Invitata al Consiglio dei ministri degli Esteri dell’Unione europea, a Bruxelles, Yulia Navalnaya, vedova dell’oppositore russo Alexei Navalny, ha parlato del Novichok, un gas nervino letale sviluppato in epoca sovietica che potrebbe essere stato usato per uccidere il marito, morto a seguito di un presunto malore nella colonia penale IK-3, estremo nord della Russia. “Queste idee non sono scomparse – ha detto la donna riferendosi all’attività del marito, principale oppositore di Vladimir Putin -. Perché un’idea non può essere torturata in prigione. Un’idea non può essere avvelenata con il Novichok”.
Ipotesi sull’utilizzo della sostanza erano già comparse nel 2020 quando Navalny è stato vittima di un altro presunto tentativo di avvelenamento avvenuto mentre era in viaggio in Siberia. Ricoverato in Germania, a Berlino, durante le analisi mediche erano emerse anomalie nell’organismo compatibili con il Novichok. Quest’ultimo sarebbe stato usato anche in Gran Bretagna nel 2018 contro l’ex spia russa Serghei Skripal e sua figlia.
Intanto alla madre dell’oppositore russo, Ljudmila Navalnaya, è stato detto che la salma del figlio non le sarà consegnata prima di altri 14 giorni a causa di non specificati esami che devono essere condotti sul corpo, dato che la morte è avvenuta in circostanze poco chiare. Lo riferisce l’attivista e portavoce di Navalny, Kyra Yarmush. All’anziana madre, arrivata nella regione dove è morto il figlio, nei pressi del circolo polare artico, 24 ore dopo il decesso, è stato negato l’accesso all’obitorio dove secondo i funzionari della prigione era stato portato Navalny. Il fatto che la salma sia inaccessibile acuisce i sospetti di avvelenamento, i cui sintomi potrebbero alleviarsi o sparire prima che il corpo venga restituito.
L’avvelenamento da Novichok “ha sintomi molto caratteristici: una forte produzione di saliva, le cosiddette pupille a forma di spillo, fascicolazioni muscolari con forti contrazioni fino alle convulsioni, difficoltà respiratorie, collasso”, spiega all’Ansa Sabina Strano-Rossi, professoressa associata in Medicina legale alla Facoltà di Medicina e chirurgia dell’Università Cattolica di Roma e presidente del Gruppo Tossicologi Forensi Italiani. Tuttavia, con la salma tenuta nascosta, al momento è impossibile dire cosa abbia ucciso Navalny.

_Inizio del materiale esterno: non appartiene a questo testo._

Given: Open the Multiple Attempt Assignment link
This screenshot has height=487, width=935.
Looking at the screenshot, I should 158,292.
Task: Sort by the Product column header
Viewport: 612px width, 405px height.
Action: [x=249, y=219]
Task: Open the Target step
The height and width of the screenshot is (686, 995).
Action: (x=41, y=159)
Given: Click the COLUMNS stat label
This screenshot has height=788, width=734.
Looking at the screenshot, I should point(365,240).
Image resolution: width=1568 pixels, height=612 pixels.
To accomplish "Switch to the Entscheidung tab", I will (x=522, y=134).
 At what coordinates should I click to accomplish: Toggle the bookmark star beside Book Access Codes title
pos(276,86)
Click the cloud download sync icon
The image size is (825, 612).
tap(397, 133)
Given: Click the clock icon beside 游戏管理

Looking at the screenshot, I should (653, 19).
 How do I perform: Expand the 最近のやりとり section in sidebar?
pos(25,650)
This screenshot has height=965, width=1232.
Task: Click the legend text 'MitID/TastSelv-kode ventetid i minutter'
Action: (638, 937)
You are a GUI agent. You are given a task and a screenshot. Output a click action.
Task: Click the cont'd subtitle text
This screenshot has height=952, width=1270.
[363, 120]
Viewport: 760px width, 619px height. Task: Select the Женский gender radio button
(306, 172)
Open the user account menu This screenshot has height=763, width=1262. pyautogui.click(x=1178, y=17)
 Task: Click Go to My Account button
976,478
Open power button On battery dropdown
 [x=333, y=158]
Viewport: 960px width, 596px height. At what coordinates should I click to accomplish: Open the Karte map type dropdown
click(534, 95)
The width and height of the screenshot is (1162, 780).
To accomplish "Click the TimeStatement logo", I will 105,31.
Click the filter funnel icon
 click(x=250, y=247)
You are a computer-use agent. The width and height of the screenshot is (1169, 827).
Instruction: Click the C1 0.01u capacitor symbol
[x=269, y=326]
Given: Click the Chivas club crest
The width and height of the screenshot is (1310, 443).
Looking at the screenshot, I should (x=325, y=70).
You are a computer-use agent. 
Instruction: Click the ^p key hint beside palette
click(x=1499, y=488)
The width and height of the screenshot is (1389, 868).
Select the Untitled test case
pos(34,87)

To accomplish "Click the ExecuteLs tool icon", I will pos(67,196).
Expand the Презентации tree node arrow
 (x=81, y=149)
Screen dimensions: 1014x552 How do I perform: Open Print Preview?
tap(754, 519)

La vedova ha pubblicato un video su Twitter e su Instagram in cui si rivolge al popolo russo e punta il dito senza esitazioni contro Putin. “Buongiorno, sono Yulia Navalnaya. Oggi, per la prima volta su questo canale, voglio parlarvi. Un’altra persona dovrebbe essere qui al mio posto. Ma questa persona è stata uccisa da Vladimir Putin. Tre giorni fa Vladimir Putin ha ucciso mio marito Alexei Navalny. Putin ha ucciso il padre dei miei figli. Putin mi ha portato via la cosa più preziosa che avevo, la persona più vicina e amata. Ma Putin vi ha portato via anche Navalny. Da qualche parte, in una colonia penale nell’estremo nord, oltre il circolo polare artico, dove l’inverno non finisce mai, Putin ha ucciso non solo una persona, Alexei Navalny. Voleva uccidere insieme a lui le nostre speranze, le nostre libertà, il nostro futuro”.
“Sappiamo esattamente perché tre giorni fa Putin ha fatto uccidere Alexei. Lo condivideremo con voi presto. Ma la cosa più importante che possiamo fare per Alexei e per noi stessi è continuare a lottare. Io terrò viva la battaglia di Alexei, continuerò a battermi per il nostro Paese e vi esorto a stare al mio fianco. Per condividere non solo l’immenso dolore che ci ha travolti e che non se ne va, ma anche la rabbia. La furia, la rabbia, l’odio per chi ha osato uccidere il nostro futuro”.
“Mi rivolgo a voi con parole di Alexei in cui credo: non è imbarazzante fare poco, è imbarazzante non fare nulla. È imbarazzante lasciare che vi spaventino. La Russia – libera, pacifica, felice – la bella Russia del futuro che mio marito sognava tanto: questo è ciò di cui abbiamo bisogno. Voglio vivere in questa Russia. Voglio che i nostri figli ci vivano. Voglio costruirla insieme a voi, esattamente come l’ha immaginata Alexei Navalny: piena di dignità, giustizia e amore. Solo così e in nessun altro modo il suo sacrificio inimmaginabile non sarà stato vano. Combattete e non arrendetevi! Io non ho paura e voi non dovete avere paura di nulla. Tutto quello che basta al male per trionfare sono persone perbene che non fanno nulla”.